認知症の人が尊厳を守り希望を持って暮らせるよう、国と自治体が関連施策に取り組むことを求めた「共生社会の実現を推進するための認知症基本法」が14日、参院本会議で全会一致で可決、成立しました。議員立法によるもの。政府は、当事者・家族らの意見を反映させた基本計画を策定。都道府県と市町村にも推進計画を作成する努力義務を課します。
認知症施策の「基本理念」として、すべての認知症の人が基本的人権を有する個人として自らの意思で日常生活や社会生活を営める▽認知症の人が社会のあらゆる分野の活動に参画する機会の確保▽認知症の人と家族が地域で安心して日常生活を営める―など7項目を掲げています。
具体的施策ではバリアフリー化の推進▽意欲や能力に応じた雇用の継続、就職に資する施策▽保健医療・福祉サービスの切れ目のない提供▽早期発見、早期診断、早期対応の推進―などを示しました。
成立を受け関係団体が同日午後、記者会見しました。日本認知症本人ワーキンググループの藤田和子代表理事は、「認知症の本人が希望と尊厳を持って暮らせる社会を実現する法的根拠が整備された」と評価。名称に「共生社会の実現を推進する」との文言が入ったことを「認知症対策の法律でなく、認知症の本人、国民一人ひとりがよりよく生きるための法律となった」とのべました。

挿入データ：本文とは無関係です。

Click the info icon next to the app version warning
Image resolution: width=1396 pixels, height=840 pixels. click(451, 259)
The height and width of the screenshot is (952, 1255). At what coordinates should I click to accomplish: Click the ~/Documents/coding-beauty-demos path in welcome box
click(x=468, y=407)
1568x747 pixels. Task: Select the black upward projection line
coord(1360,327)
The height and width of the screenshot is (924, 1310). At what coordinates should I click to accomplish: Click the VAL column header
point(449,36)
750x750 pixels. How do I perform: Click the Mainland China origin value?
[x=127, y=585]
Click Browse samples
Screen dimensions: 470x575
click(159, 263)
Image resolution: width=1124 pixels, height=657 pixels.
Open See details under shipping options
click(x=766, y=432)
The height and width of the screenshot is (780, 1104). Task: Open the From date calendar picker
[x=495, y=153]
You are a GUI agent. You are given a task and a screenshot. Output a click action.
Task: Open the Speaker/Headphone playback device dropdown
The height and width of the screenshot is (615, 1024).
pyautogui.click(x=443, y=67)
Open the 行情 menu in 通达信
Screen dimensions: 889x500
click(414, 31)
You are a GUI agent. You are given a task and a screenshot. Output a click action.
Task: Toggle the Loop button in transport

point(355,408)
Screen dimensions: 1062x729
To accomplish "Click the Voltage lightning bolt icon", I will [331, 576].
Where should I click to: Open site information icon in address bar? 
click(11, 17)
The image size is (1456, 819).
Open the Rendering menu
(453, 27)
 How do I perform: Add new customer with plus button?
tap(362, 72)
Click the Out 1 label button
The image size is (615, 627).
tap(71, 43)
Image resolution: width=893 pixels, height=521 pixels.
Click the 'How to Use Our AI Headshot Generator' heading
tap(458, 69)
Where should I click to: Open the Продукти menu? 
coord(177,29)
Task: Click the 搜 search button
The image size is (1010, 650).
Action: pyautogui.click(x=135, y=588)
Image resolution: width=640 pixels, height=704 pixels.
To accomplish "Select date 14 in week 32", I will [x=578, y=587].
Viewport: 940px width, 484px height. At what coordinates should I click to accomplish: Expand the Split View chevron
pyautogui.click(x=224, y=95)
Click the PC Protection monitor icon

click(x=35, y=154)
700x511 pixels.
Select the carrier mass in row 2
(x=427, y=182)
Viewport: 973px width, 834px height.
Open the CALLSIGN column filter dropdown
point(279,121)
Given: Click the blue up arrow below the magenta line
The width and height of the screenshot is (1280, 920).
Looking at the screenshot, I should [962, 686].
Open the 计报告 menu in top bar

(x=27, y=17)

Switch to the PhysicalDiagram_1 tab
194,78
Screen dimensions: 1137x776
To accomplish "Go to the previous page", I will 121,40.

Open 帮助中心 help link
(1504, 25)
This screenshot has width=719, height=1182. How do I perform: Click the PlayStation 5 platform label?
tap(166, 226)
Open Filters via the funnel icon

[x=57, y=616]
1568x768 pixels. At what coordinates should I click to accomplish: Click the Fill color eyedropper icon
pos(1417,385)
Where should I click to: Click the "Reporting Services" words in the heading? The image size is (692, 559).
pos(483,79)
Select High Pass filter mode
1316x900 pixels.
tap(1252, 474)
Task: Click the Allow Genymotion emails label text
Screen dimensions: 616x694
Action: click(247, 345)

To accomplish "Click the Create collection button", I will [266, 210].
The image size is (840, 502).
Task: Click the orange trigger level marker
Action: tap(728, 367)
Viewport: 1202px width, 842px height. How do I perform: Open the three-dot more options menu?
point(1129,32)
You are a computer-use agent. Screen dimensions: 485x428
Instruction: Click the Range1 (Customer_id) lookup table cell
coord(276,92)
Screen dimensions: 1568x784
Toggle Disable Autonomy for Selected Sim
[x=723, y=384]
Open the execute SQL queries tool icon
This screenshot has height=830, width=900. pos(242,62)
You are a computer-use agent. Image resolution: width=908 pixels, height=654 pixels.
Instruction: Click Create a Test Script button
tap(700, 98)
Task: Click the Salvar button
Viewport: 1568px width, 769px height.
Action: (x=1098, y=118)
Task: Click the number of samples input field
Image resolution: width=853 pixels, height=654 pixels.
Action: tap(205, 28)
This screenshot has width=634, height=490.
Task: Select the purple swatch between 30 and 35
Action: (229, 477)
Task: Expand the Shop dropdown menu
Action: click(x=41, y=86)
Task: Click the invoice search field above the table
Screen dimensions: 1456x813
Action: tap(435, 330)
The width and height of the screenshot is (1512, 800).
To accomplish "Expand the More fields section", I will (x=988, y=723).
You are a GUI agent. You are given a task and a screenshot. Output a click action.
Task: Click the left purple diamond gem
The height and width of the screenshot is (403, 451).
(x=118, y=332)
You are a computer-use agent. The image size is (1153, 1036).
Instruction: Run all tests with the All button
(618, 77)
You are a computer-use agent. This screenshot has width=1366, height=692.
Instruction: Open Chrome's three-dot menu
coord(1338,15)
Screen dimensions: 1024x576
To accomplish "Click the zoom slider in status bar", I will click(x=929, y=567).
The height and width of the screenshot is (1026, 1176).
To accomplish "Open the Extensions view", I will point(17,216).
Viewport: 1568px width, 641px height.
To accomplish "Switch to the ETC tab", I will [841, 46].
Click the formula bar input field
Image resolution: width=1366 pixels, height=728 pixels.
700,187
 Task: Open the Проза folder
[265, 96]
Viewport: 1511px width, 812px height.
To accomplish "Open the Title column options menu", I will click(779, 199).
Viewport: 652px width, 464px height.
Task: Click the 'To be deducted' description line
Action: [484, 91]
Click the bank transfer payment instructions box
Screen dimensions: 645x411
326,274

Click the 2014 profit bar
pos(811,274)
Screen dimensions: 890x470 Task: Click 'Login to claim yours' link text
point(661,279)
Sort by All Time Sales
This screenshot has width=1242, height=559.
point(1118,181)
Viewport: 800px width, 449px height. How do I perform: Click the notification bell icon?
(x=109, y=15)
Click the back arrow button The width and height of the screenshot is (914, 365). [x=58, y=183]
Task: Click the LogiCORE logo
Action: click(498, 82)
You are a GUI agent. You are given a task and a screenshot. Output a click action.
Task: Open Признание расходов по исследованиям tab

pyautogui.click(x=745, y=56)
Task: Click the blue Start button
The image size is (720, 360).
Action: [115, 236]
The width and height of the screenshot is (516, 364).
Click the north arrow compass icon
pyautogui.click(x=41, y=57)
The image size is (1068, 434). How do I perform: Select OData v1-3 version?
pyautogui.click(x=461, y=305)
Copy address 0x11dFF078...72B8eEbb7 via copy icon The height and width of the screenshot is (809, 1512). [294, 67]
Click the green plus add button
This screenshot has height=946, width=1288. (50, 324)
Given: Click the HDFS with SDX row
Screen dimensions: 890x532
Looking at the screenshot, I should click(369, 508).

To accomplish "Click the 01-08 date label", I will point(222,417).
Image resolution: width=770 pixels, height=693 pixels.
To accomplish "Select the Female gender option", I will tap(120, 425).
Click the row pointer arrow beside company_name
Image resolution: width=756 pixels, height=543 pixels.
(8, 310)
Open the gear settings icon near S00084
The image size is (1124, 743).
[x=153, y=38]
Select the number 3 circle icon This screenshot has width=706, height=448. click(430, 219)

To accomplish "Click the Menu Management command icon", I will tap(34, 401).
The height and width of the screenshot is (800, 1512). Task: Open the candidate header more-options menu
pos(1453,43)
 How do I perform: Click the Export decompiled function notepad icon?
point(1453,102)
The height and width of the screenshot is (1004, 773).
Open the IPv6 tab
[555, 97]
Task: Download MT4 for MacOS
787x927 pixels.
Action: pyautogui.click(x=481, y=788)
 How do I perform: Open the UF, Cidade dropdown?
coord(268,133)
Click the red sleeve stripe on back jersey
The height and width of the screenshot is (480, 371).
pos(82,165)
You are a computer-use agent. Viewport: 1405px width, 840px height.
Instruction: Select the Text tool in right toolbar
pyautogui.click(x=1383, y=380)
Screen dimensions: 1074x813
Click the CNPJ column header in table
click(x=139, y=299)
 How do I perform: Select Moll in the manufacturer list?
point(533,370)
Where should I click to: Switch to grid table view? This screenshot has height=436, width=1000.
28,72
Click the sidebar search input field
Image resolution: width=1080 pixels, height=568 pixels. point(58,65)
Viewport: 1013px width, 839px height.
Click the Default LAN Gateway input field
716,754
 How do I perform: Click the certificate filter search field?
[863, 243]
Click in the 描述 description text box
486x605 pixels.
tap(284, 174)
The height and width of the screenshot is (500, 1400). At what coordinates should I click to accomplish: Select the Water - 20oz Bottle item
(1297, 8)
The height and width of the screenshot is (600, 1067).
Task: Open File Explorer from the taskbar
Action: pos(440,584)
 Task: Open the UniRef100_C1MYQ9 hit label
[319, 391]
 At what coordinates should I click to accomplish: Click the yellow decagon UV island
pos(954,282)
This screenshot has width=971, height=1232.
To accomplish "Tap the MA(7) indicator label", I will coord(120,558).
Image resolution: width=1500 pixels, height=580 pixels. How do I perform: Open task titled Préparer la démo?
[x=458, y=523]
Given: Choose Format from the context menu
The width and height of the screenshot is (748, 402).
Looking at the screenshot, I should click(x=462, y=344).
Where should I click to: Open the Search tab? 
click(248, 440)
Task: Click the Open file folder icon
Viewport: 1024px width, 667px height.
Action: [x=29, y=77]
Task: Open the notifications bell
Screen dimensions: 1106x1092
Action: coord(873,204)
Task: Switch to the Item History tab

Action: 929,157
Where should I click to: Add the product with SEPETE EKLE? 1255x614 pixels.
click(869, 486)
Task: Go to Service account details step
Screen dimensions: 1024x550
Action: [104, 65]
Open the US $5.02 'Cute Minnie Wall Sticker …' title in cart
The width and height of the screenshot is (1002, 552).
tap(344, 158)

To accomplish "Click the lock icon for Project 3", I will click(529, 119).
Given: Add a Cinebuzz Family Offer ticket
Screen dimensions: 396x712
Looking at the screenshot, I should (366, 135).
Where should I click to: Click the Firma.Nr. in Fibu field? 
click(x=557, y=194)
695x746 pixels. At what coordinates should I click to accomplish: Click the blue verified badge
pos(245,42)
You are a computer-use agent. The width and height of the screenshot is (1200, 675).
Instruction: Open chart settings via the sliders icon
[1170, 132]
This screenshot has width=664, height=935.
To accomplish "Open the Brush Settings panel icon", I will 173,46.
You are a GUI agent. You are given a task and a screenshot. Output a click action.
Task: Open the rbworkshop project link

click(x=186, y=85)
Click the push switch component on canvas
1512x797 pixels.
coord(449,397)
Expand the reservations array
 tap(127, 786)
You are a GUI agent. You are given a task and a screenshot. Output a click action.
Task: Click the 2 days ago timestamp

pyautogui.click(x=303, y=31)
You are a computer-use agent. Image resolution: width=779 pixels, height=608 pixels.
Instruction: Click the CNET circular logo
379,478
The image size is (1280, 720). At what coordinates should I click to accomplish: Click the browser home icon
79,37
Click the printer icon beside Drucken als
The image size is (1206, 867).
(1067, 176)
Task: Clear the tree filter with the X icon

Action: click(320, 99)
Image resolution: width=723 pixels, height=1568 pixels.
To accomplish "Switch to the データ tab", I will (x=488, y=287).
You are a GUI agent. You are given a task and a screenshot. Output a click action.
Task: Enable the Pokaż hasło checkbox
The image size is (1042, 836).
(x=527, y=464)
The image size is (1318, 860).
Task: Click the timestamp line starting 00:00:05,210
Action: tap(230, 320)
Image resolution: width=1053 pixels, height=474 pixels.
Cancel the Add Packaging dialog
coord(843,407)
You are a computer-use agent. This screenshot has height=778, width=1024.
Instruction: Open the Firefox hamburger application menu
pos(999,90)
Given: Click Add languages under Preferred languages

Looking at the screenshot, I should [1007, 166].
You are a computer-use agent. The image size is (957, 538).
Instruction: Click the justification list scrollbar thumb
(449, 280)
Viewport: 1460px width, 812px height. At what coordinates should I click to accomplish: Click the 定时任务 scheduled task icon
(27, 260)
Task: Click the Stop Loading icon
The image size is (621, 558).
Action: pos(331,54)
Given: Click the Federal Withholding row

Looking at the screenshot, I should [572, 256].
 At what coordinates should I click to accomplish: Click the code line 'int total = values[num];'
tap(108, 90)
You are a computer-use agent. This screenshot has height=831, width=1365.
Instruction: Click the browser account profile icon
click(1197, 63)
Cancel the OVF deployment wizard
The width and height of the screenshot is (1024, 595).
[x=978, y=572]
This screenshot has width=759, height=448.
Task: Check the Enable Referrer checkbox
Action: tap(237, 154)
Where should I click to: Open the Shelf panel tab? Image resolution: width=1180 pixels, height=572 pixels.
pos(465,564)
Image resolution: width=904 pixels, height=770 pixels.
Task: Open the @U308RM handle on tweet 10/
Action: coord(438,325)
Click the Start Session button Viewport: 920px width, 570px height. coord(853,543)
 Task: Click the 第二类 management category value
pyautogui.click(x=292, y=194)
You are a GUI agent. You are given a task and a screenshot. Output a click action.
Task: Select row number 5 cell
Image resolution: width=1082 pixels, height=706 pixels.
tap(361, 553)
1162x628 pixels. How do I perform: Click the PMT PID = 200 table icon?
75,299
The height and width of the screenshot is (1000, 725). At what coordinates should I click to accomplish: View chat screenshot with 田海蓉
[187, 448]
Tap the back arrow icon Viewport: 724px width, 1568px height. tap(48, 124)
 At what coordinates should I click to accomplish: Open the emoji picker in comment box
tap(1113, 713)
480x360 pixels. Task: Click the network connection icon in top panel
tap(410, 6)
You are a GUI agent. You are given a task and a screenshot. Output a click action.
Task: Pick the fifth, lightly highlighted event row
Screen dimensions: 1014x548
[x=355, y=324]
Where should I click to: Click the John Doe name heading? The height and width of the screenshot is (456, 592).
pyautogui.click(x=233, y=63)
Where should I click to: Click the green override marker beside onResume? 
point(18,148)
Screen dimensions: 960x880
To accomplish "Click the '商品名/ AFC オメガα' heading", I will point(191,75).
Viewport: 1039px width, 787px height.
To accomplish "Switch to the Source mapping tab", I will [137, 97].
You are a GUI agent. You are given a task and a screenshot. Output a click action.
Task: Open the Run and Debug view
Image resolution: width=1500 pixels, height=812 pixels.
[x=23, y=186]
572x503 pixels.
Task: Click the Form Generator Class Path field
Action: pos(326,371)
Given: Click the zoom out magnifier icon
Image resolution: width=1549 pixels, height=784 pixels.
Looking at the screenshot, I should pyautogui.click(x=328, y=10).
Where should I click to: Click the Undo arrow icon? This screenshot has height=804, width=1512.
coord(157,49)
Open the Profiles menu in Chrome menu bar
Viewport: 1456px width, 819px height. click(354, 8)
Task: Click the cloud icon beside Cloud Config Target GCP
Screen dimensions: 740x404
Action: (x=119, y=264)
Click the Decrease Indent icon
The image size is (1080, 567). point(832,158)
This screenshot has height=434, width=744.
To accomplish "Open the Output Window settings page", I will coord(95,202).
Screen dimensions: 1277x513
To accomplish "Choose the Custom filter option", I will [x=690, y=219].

基本的人権を掲げ、政府・自治体が認知症の人や家族の意見を聞きながら計画を推進するとしていることを評価しました。
認知症の人と家族の会の鎌田松代代表理事は「同法の理念が具現化され、認知症への差別や偏見が低減し、『認知症の人』ではなく『一人の人』としてかかわることが当たり前になる社会を願う」と語りました。

以上2023年6月15日付赤旗日刊紙より抜粋

※宮本徹議員も超党派の「共生社会の実現に向けた認知症施策推進議連」のメンバーとして、一緒になって議論を重ねてきました。